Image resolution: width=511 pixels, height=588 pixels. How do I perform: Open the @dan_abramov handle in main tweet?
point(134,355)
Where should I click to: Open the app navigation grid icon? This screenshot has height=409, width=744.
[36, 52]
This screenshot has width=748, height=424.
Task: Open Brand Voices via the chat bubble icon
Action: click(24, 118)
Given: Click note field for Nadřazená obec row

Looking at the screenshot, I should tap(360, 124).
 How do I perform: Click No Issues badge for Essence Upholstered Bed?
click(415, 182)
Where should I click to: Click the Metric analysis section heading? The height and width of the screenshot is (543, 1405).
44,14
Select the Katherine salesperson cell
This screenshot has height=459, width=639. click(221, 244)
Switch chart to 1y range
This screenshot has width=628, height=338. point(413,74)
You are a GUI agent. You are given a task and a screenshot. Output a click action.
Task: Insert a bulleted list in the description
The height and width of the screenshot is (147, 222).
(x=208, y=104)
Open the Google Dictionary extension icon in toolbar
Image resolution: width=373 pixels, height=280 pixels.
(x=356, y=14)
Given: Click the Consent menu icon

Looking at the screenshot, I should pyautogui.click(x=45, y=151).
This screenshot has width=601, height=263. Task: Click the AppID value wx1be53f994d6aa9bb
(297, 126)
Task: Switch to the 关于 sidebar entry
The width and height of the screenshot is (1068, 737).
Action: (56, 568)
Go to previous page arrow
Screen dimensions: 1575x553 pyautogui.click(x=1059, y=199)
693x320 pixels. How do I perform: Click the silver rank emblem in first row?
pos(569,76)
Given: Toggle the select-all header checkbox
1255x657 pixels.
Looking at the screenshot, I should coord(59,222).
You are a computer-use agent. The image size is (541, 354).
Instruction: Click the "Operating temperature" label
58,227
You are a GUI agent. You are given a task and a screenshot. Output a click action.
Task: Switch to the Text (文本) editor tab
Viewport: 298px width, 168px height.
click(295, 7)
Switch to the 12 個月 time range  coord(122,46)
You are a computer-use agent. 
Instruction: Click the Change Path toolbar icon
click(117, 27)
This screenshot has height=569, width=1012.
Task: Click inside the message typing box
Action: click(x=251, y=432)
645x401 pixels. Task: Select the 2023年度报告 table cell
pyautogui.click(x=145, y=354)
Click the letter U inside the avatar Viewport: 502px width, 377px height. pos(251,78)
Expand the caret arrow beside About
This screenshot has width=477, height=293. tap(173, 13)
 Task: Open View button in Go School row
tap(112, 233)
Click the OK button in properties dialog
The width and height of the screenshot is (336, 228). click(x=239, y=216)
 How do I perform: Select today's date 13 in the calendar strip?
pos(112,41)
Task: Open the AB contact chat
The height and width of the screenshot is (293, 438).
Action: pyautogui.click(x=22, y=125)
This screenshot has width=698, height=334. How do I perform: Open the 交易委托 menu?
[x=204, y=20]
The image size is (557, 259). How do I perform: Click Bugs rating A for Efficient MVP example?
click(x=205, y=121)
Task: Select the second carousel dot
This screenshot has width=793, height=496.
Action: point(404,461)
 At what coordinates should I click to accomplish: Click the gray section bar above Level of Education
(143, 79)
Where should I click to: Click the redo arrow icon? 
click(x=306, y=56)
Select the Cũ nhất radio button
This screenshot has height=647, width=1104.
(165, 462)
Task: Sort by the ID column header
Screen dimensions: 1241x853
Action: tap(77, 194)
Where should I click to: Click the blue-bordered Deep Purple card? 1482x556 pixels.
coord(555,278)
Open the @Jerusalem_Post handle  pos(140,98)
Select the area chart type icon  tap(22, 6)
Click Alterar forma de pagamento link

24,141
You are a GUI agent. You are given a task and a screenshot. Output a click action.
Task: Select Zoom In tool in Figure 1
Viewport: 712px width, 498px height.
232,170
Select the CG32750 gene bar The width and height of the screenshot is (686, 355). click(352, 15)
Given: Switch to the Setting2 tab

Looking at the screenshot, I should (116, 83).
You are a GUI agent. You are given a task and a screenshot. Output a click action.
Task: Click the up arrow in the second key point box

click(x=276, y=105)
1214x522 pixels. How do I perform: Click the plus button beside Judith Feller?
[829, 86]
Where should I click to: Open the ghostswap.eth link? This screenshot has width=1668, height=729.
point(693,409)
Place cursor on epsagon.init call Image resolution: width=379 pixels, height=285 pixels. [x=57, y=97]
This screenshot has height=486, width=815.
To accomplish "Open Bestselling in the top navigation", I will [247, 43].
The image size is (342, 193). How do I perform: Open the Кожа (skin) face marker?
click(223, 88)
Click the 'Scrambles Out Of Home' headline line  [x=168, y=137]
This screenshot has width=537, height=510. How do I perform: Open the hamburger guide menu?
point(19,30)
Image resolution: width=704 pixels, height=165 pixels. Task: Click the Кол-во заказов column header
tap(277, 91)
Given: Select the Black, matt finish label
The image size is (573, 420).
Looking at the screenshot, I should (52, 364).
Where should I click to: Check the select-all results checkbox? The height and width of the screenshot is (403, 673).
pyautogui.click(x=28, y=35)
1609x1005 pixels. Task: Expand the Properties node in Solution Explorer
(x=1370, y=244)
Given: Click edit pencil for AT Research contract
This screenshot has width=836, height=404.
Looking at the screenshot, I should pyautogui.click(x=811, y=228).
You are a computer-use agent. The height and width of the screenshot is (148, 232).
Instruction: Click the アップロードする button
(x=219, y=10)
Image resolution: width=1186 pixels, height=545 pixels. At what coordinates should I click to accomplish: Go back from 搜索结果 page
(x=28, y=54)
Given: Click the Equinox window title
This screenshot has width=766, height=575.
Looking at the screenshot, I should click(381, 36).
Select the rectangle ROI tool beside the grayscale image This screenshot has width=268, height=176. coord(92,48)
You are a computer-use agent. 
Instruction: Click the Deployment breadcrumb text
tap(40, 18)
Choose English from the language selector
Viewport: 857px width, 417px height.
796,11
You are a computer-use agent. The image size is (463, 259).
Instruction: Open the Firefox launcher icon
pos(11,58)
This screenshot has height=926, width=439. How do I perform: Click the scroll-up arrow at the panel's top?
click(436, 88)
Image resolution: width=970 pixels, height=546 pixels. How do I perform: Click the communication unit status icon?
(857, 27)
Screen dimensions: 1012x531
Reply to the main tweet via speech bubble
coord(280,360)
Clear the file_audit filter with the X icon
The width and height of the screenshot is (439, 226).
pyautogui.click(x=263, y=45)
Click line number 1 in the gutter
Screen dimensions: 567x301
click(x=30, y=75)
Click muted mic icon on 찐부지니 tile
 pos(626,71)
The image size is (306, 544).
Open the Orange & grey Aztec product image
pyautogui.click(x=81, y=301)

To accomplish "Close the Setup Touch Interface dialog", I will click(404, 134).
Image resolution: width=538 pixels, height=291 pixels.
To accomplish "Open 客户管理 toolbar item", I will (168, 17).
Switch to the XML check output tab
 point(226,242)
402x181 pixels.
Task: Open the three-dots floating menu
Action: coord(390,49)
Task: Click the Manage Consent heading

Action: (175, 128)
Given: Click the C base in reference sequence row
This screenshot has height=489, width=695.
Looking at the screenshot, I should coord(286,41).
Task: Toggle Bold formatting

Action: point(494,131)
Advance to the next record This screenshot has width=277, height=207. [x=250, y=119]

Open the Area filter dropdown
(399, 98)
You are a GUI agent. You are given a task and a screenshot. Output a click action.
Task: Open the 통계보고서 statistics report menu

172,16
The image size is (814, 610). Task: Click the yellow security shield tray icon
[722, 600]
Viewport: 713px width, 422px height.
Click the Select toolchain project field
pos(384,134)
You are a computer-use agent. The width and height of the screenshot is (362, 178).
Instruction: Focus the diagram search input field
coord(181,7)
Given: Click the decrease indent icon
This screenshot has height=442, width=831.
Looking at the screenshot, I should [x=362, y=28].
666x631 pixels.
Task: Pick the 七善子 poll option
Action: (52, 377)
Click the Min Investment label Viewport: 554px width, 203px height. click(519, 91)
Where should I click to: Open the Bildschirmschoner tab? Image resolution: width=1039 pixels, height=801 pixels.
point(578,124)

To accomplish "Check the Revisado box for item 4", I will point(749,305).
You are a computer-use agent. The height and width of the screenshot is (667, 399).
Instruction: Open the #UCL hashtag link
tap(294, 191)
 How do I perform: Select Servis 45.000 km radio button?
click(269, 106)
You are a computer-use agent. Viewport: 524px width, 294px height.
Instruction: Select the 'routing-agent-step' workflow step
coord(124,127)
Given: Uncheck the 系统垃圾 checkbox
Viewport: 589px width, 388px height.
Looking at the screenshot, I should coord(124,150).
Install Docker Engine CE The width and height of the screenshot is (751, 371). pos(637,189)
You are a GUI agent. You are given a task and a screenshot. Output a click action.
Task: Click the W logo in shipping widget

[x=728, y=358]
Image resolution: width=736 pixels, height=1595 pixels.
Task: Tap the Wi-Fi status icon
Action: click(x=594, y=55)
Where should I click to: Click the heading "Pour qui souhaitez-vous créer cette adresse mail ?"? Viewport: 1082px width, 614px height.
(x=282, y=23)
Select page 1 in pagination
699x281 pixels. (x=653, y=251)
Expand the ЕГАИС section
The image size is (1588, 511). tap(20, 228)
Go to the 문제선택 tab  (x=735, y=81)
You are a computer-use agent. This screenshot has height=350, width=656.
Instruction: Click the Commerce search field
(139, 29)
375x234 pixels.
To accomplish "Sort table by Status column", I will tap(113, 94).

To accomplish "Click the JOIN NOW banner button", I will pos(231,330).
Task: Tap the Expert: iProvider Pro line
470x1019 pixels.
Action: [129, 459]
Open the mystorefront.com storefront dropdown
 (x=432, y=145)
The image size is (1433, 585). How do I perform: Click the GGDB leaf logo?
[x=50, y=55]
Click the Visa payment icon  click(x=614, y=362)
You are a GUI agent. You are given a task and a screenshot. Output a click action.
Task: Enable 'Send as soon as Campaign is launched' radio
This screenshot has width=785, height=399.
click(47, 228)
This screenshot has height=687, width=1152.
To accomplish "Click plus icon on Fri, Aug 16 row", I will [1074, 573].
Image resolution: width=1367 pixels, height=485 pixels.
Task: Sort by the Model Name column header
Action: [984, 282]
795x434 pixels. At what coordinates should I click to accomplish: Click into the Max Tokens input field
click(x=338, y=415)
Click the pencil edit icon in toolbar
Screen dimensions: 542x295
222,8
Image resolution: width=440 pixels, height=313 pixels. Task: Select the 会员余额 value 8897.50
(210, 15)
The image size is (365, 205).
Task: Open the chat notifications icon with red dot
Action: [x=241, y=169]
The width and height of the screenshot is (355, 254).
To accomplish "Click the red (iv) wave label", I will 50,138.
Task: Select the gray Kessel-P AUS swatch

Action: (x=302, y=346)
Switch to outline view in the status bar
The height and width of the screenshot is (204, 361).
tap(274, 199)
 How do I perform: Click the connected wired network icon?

════════════════════

Number of lines in the records above holding the word "pencil": state it and nothing else.

Exercise response: 2